◆ Alıştırma Yönergesi ◆
Aşağıdaki kayıtlardaki satırları, boş olanları atlayarak, numaralı bir liste hâlinde ver.

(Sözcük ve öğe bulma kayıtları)
"""
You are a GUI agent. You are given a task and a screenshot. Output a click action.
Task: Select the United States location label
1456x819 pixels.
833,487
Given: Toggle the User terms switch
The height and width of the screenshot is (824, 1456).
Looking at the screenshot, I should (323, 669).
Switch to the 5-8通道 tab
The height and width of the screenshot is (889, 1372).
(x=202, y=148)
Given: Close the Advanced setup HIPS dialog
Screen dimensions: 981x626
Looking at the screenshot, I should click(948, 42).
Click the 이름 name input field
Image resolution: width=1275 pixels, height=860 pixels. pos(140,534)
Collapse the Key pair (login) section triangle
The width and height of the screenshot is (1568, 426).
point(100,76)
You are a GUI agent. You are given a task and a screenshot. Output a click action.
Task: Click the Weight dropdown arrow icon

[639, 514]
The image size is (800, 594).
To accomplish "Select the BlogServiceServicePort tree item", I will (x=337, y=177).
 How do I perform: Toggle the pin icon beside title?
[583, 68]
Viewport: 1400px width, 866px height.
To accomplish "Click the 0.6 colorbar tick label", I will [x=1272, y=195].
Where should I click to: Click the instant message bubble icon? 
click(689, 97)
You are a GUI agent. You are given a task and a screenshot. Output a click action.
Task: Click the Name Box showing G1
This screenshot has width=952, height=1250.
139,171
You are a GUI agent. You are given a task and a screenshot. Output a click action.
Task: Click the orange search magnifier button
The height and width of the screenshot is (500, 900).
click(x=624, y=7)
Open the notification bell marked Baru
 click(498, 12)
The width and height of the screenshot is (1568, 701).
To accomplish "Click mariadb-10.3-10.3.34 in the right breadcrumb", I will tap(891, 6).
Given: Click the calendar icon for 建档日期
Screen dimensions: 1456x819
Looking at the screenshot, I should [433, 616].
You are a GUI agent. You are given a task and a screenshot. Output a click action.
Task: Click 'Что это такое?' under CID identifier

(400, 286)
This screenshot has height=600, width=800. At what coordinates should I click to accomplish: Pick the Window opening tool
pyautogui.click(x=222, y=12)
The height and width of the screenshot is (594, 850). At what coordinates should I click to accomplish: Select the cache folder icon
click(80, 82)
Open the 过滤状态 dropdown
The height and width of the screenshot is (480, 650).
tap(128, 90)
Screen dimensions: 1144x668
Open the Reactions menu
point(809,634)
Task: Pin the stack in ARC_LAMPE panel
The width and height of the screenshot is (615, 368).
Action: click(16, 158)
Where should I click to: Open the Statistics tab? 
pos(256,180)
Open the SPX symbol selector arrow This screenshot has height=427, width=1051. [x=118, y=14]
"""
◆ Alıştırma Çıktısı ◆
1. You are a GUI agent. You are given a task and a screenshot. Output a click action.
2. Task: Select the United States location label
3. 1456x819 pixels.
4. 833,487
5. Given: Toggle the User terms switch
6. The height and width of the screenshot is (824, 1456).
7. Looking at the screenshot, I should (323, 669).
8. Switch to the 5-8通道 tab
9. The height and width of the screenshot is (889, 1372).
10. (x=202, y=148)
11. Given: Close the Advanced setup HIPS dialog
12. Screen dimensions: 981x626
13. Looking at the screenshot, I should click(948, 42).
14. Click the 이름 name input field
15. Image resolution: width=1275 pixels, height=860 pixels. pos(140,534)
16. Collapse the Key pair (login) section triangle
17. The width and height of the screenshot is (1568, 426).
18. point(100,76)
19. You are a GUI agent. You are given a task and a screenshot. Output a click action.
20. Task: Click the Weight dropdown arrow icon
21. [639, 514]
22. The image size is (800, 594).
23. To accomplish "Select the BlogServiceServicePort tree item", I will (x=337, y=177).
24.  How do I perform: Toggle the pin icon beside title?
25. [583, 68]
26. Viewport: 1400px width, 866px height.
27. To accomplish "Click the 0.6 colorbar tick label", I will [x=1272, y=195].
28. Where should I click to: Click the instant message bubble icon? 
29. click(689, 97)
30. You are a GUI agent. You are given a task and a screenshot. Output a click action.
31. Task: Click the Name Box showing G1
32. This screenshot has width=952, height=1250.
33. 139,171
34. You are a GUI agent. You are given a task and a screenshot. Output a click action.
35. Task: Click the orange search magnifier button
36. The height and width of the screenshot is (500, 900).
37. click(x=624, y=7)
38. Open the notification bell marked Baru
39.  click(498, 12)
40. The width and height of the screenshot is (1568, 701).
41. To accomplish "Click mariadb-10.3-10.3.34 in the right breadcrumb", I will tap(891, 6).
42. Given: Click the calendar icon for 建档日期
43. Screen dimensions: 1456x819
44. Looking at the screenshot, I should [433, 616].
45. You are a GUI agent. You are given a task and a screenshot. Output a click action.
46. Task: Click 'Что это такое?' under CID identifier
47. (400, 286)
48. This screenshot has height=600, width=800. At what coordinates should I click to accomplish: Pick the Window opening tool
49. pyautogui.click(x=222, y=12)
50. The height and width of the screenshot is (594, 850). At what coordinates should I click to accomplish: Select the cache folder icon
51. click(80, 82)
52. Open the 过滤状态 dropdown
53. The height and width of the screenshot is (480, 650).
54. tap(128, 90)
55. Screen dimensions: 1144x668
56. Open the Reactions menu
57. point(809,634)
58. Task: Pin the stack in ARC_LAMPE panel
59. The width and height of the screenshot is (615, 368).
60. Action: click(16, 158)
61. Where should I click to: Open the Statistics tab? 
62. pos(256,180)
63. Open the SPX symbol selector arrow This screenshot has height=427, width=1051. [x=118, y=14]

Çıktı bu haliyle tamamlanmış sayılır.